** Selected excerpt **
-- -- --

Sayaka Ganz: Reclaimed Creations

September 5 – December 9, 2017

In her sculpture, Sayaka Ganz uses reclaimed plastic objects such as discarded utensils as a painter uses brush strokes. She describes her style as “3D impressionism”: The recycled objects appear unified at a distance, but at close proximity, individual objects are discernable. Sculptures in this exhibition include animals in motion that are rich in color and energy. Ganz was born in Yokohama, Japan, and grew up living in Japan, Brazil, and Hong Kong. She holds a master of fine arts degree in sculpture from Bowling Green State University in Ohio. The Tour of “Sayaka Ganz: Reclaimed Creations” is produced by David J. Wagner, L.L.C., David J. Wagner, Ph.D., Curator/Tour Director.

Thrift Style

August 1 – December 16, 2017

The reuse of feed, flour, and sugar sacks in clothing and other household objects became popular during the mid-1920s. Businesses capitalized on interest by introducing bags with increasingly varied printed patterns. The sacks and other fabric scraps from manufacturers continued to serve thrifty home sewers during the Great Depression and into the 1960s. A collectors market for the bags and fabric remnants thrives today. This exhibition will explore the recycling of fabrics in clothing and quilts drawn from the collection of the Historic Costume and Textile Museum of Kansas State University. Varied feed bags from a 2016 gift to that museum will highlight the range of print motifs available to twentieth-century home sewers.

Youth Builds a Better World

June 6-August 5, 2017

“With realization of one’s own potential and self-confidence in one’s ability, one can build a better world.” - Dalai Lama

We often refer to our children as our future, and youth as a time of discovery and development. Drawn from the Beach Museum of Art’s permanent collection, this exhibition investigates how educational experiences allow young people to explore their options and develop their talents for building a better world. Developed in conjunction with the Manhattan Public Library’s summer reading theme “Building a Better World.”

This exhibition is organized to complement the Manhattan Public Library's summer 2017 programs.

Porta Magica: Jason Scuilla,
2017 Friends of the Beach Museum of Art Gift Print Artist

March 14-July 1, 2017

Jason Scuilla is the 2017 Friends of the Beach Museum of Art Gift Print Artist. Each year museum supporters commission a printmaker or photographer to produce a limited edition print for sale to the public. The program, which began in 1934, recognizes outstanding contemporary artists associated with Kansas.

Scuilla lives in Manhattan, Kansas, where he serves as associate professor and head of the printmaking department at Kansas State University. An American artist of Italian descent, he has been drawn to his ancestors' country and traveled there frequently to study and create prints. Monumental fragments of Italian sculpture inspire his recent work in this medium. Dramatic compositions rendered with a pictorial economy and a deadpan sense of humor raise questions about humankind's relationship with mortality and the ancient past.

-- -- --

** Records to use **
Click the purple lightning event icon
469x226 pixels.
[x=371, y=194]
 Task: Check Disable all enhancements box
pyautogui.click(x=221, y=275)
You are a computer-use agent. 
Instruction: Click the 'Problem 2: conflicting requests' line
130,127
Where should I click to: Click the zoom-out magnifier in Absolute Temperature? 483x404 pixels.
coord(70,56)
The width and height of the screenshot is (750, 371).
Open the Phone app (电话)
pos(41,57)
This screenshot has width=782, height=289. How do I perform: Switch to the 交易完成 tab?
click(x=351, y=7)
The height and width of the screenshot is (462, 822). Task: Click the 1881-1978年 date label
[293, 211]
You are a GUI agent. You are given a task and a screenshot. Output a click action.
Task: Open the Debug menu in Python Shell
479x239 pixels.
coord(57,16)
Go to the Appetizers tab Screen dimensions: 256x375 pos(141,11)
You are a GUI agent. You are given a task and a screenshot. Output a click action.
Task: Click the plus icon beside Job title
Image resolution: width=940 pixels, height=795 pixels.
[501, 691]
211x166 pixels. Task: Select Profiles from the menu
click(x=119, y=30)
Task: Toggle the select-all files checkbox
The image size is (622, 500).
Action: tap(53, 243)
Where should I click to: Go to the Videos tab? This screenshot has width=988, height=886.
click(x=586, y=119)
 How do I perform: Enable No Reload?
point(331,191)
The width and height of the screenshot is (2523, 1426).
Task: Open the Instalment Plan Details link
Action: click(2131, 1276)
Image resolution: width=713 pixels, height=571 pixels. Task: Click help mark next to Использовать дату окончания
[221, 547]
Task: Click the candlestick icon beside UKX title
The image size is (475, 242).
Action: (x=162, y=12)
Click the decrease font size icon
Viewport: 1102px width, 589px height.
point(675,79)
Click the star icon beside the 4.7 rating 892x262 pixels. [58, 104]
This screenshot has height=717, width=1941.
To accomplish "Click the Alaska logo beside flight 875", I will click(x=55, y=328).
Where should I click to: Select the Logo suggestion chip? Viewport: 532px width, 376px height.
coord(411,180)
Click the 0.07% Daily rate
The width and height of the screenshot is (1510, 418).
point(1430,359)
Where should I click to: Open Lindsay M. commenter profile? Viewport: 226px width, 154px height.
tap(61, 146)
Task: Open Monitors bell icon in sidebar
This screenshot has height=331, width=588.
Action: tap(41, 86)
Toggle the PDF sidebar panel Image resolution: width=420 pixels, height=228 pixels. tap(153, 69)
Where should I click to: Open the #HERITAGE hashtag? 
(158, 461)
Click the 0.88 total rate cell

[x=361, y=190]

-- -- --

** Tasks **
1. Answer these questions using the exhibition descriptions:
(a) In what city was Sayaka Ganz born?
(b) During what period did reusing feed, flour, and sugar sacks in clothing become popular?
(c) In what year did the gift print program begin?
2. Render the listing lines from the line with "The width and height of the screenshot is (750, 371)." to the line with "Go to the Appetizers" as a numbered list, leaving out blank lines.
The exhibition descriptions and the listing have no connection to each other.

** Task responses **
1.
(a) Yokohama, Japan
(b) The mid-1920s
(c) 1934

2.
1. The width and height of the screenshot is (750, 371).
2. Open the Phone app (电话)
3. pos(41,57)
4. This screenshot has width=782, height=289. How do I perform: Switch to the 交易完成 tab?
5. click(x=351, y=7)
6. The height and width of the screenshot is (462, 822). Task: Click the 1881-1978年 date label
7. [293, 211]
8. You are a GUI agent. You are given a task and a screenshot. Output a click action.
9. Task: Open the Debug menu in Python Shell
10. 479x239 pixels.
11. coord(57,16)
12. Go to the Appetizers tab Screen dimensions: 256x375 pos(141,11)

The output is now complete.